È proprio la permeabilità uno degli aspetti più sottovalutati. Un calcestruzzo apparentemente conforme alle resistenze meccaniche richieste può presentare una rete capillare più aperta che facilita la penetrazione di acqua, cloruri, solfati, anidride carbonica e altri agenti aggressivi. Le conseguenze non sono immediatamente visibili, ma diventano evidenti con il passare degli anni attraverso fenomeni quali carbonatazione, corrosione delle armature, cicli di gelo-disgelo, efflorescenze, distacchi del copriferro e progressiva perdita di prestazioni strutturali.
Un altro errore frequente consiste nel considerare gli additivi semplicemente come un costo da ridurre. In realtà un moderno superfluidificante, correttamente selezionato in funzione del cemento utilizzato e delle condizioni produttive, consente di diminuire il rapporto acqua/cemento mantenendo o migliorando la lavorabilità. Questo significa ottenere un conglomerato più compatto, più resistente agli agenti esterni e più stabile nel tempo, senza necessariamente aumentare il contenuto di cemento. In molti casi, quindi, l’additivo non rappresenta un costo aggiuntivo, ma uno strumento di ottimizzazione tecnica ed economica.
Lo stesso principio vale per tutte le tecnologie destinate a migliorare le prestazioni del calcestruzzo: additivi aeranti per le strutture soggette al gelo, viscosizzanti per i calcestruzzi autocompattanti, ritardanti per i getti in clima caldo, acceleranti per le produzioni industriali, impermeabilizzanti integrali per le opere idrauliche o interrate. Ogni formulazione nasce per risolvere un problema specifico; eliminarla per ridurre il costo iniziale significa spesso trasferire quel costo alla manutenzione futura.
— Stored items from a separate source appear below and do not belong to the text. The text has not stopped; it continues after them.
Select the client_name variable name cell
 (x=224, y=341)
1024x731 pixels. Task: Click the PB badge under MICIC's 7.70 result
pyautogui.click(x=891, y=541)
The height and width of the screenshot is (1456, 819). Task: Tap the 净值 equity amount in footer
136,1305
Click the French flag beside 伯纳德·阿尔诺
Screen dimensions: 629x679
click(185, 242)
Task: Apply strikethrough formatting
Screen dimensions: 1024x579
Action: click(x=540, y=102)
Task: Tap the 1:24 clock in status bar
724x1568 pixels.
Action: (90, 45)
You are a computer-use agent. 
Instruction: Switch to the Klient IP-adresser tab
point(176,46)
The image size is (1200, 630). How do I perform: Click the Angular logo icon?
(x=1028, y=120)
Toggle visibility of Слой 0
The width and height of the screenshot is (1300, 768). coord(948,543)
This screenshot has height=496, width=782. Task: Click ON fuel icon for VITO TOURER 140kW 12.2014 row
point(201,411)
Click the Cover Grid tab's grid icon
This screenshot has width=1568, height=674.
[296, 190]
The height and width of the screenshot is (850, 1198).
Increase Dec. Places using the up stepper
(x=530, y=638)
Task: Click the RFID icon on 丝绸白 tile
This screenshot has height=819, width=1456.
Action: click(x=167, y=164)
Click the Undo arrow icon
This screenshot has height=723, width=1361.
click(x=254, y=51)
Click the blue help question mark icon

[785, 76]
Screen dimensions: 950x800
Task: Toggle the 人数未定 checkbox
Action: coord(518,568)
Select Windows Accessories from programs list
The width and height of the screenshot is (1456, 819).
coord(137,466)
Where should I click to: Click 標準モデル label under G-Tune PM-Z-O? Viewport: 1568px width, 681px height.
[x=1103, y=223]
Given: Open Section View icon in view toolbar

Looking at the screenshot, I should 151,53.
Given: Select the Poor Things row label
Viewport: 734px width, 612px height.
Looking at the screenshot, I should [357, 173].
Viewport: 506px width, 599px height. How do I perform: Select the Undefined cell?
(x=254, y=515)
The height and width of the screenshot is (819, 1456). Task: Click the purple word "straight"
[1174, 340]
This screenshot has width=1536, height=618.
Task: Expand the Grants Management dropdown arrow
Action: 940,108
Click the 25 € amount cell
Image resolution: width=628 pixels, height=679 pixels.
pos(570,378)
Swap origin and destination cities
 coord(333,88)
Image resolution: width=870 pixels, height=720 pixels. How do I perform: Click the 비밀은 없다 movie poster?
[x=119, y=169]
L’aspetto economico diventa ancora più evidente se si considera il cosiddetto “costo del ciclo di vita” dell’opera. La differenza di pochi euro al metro cubo nella produzione del calcestruzzo è generalmente trascurabile rispetto ai costi che possono derivare da interventi di ripristino, fermo impianto, demolizioni parziali o riduzione della vita utile della struttura. Una miscela progettata correttamente permette invece di limitare gli interventi manutentivi, preservare le prestazioni nel tempo e aumentare l’affidabilità complessiva dell’opera.


Negli ultimi anni anche la sostenibilità ha assunto un ruolo centrale nella valutazione della durabilità. Un calcestruzzo che dura più a lungo è infatti un materiale più sostenibile, perché riduce il consumo di nuove materie prime, limita gli interventi di riparazione e diminuisce le emissioni associate alle manutenzioni straordinarie. La durabilità rappresenta quindi non solo un requisito tecnico, ma anche un parametro fondamentale nella progettazione di infrastrutture realmente sostenibili.
Per questo motivo, la progettazione di una miscela non dovrebbe mai limitarsi alla ricerca del costo più basso. Occorre invece individuare il miglior equilibrio tra prestazioni, lavorabilità, resistenza, durabilità e sostenibilità, considerando le reali condizioni di esercizio della struttura e la sua vita utile prevista.
È proprio questo l’approccio che in EKAN adottiamo ogni giorno insieme ai nostri clienti. L’obiettivo non è proporre un additivo in più, ma sviluppare formulazioni realmente ottimizzate, capaci di prevenire criticità future e di garantire prestazioni costanti nel tempo. Perché il vero risparmio non nasce dal metro cubo meno costoso, ma da un calcestruzzo che continua a svolgere il proprio compito per decenni senza richiedere interventi straordinari.